| Stored data entries |

# # # # # # #

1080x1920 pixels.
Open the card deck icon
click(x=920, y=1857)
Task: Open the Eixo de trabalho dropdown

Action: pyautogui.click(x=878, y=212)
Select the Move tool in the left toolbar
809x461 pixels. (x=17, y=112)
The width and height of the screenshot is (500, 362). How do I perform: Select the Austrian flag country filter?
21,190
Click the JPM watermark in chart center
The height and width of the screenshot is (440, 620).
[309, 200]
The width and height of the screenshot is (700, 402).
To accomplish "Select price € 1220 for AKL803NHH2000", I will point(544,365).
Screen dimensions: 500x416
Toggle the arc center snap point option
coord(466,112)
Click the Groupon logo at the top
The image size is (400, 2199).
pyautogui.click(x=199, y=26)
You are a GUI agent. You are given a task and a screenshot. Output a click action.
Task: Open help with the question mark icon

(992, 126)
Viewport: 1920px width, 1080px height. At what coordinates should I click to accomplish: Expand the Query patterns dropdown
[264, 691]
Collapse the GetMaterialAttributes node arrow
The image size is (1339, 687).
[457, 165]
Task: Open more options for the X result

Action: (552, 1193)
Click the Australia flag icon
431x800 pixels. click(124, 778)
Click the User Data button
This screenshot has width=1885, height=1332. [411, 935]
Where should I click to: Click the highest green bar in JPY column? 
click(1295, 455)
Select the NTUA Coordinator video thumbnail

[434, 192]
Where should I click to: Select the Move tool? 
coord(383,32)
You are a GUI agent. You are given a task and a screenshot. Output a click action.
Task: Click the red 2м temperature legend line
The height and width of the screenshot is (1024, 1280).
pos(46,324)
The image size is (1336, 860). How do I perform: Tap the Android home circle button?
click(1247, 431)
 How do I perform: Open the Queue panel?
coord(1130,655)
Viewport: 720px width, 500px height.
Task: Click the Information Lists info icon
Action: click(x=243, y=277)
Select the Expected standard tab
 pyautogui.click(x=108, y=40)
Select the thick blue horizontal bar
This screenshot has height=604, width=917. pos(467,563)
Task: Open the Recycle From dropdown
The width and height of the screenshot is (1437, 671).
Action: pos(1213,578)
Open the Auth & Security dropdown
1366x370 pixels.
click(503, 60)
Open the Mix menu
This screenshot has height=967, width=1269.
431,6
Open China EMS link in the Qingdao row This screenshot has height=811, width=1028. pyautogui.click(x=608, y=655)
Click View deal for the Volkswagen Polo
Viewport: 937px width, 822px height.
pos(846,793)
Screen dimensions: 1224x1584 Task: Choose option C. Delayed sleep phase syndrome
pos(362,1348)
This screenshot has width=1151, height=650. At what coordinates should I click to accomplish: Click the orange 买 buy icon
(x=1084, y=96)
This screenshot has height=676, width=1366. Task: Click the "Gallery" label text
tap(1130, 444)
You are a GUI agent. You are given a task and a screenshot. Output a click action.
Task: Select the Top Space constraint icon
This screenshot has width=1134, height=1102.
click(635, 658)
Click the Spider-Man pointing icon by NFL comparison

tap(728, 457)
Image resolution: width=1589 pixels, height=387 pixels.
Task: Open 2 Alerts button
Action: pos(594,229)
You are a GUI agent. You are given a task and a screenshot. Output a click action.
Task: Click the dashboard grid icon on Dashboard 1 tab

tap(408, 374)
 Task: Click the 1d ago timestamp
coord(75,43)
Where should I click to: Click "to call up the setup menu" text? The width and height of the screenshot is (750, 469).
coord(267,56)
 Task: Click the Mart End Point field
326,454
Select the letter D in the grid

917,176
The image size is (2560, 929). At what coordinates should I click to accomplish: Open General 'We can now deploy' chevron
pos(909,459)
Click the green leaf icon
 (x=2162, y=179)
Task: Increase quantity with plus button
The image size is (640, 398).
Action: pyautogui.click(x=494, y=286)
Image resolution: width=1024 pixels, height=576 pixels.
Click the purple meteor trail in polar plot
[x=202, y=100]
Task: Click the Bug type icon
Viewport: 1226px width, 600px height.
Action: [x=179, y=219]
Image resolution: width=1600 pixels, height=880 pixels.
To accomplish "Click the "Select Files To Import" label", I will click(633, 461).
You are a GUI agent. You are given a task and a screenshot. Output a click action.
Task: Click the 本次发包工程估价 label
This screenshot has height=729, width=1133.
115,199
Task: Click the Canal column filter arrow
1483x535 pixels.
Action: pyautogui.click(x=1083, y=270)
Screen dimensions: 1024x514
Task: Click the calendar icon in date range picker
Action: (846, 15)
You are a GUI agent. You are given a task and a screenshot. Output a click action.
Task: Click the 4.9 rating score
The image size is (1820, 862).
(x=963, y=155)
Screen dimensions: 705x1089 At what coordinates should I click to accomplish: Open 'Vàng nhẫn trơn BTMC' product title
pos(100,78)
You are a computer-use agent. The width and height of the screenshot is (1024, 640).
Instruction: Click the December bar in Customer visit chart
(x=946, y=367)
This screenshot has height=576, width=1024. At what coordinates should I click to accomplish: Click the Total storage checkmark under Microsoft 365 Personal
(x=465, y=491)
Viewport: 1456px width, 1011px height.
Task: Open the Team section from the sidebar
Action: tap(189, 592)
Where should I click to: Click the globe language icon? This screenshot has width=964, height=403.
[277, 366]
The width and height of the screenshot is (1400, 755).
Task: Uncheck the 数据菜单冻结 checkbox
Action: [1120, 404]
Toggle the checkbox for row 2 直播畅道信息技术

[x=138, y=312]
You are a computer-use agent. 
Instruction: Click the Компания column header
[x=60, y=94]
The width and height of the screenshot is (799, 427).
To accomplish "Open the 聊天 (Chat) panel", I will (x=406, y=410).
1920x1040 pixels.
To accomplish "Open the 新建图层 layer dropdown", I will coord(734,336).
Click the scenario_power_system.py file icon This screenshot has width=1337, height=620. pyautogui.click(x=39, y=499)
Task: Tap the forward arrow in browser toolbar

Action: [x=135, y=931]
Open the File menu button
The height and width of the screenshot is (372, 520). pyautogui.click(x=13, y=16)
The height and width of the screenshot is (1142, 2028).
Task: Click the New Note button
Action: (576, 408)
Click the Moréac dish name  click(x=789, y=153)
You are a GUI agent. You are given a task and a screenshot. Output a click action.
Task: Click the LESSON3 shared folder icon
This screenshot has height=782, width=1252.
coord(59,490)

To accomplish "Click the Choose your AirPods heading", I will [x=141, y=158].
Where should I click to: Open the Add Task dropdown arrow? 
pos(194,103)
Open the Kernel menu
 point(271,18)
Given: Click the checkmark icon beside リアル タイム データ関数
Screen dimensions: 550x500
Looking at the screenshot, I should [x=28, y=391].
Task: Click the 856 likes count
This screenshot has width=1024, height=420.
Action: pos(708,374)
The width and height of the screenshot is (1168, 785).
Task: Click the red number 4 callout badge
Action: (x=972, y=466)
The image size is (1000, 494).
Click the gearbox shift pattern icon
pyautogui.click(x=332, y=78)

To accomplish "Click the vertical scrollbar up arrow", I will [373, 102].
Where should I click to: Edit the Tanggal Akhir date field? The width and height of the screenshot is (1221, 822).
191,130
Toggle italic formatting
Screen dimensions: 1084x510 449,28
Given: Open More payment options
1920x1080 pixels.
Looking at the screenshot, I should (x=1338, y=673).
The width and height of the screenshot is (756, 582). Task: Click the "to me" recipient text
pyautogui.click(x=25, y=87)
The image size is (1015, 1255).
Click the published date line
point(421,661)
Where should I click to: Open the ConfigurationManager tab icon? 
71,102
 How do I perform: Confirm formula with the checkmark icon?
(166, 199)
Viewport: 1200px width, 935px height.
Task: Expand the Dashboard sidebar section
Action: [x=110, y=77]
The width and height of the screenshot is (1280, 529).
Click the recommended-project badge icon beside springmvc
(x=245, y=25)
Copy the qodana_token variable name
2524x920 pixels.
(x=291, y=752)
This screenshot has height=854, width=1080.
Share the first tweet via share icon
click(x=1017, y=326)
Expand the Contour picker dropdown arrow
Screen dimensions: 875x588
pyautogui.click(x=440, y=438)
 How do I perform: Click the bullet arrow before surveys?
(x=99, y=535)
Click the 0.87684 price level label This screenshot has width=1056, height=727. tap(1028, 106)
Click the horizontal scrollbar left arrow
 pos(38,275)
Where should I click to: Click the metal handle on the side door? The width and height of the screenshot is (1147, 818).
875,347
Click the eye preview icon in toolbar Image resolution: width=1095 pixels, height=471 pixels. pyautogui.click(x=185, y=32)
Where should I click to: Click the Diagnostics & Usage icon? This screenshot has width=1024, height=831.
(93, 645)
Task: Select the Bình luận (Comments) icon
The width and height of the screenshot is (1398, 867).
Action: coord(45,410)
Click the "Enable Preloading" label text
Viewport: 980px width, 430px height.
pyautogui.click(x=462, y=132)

# # # # # # #

| EXERCISE AIM |
Among the entries above, copy exactly only the lines starting with the one containing "Image resolution: width=1600" and going through the one containing "Task: Click the Canal column filter arrow", both ends included.

| WORKED SOLUTION |
Image resolution: width=1600 pixels, height=880 pixels.
To accomplish "Click the "Select Files To Import" label", I will click(633, 461).
You are a GUI agent. You are given a task and a screenshot. Output a click action.
Task: Click the 本次发包工程估价 label
This screenshot has height=729, width=1133.
115,199
Task: Click the Canal column filter arrow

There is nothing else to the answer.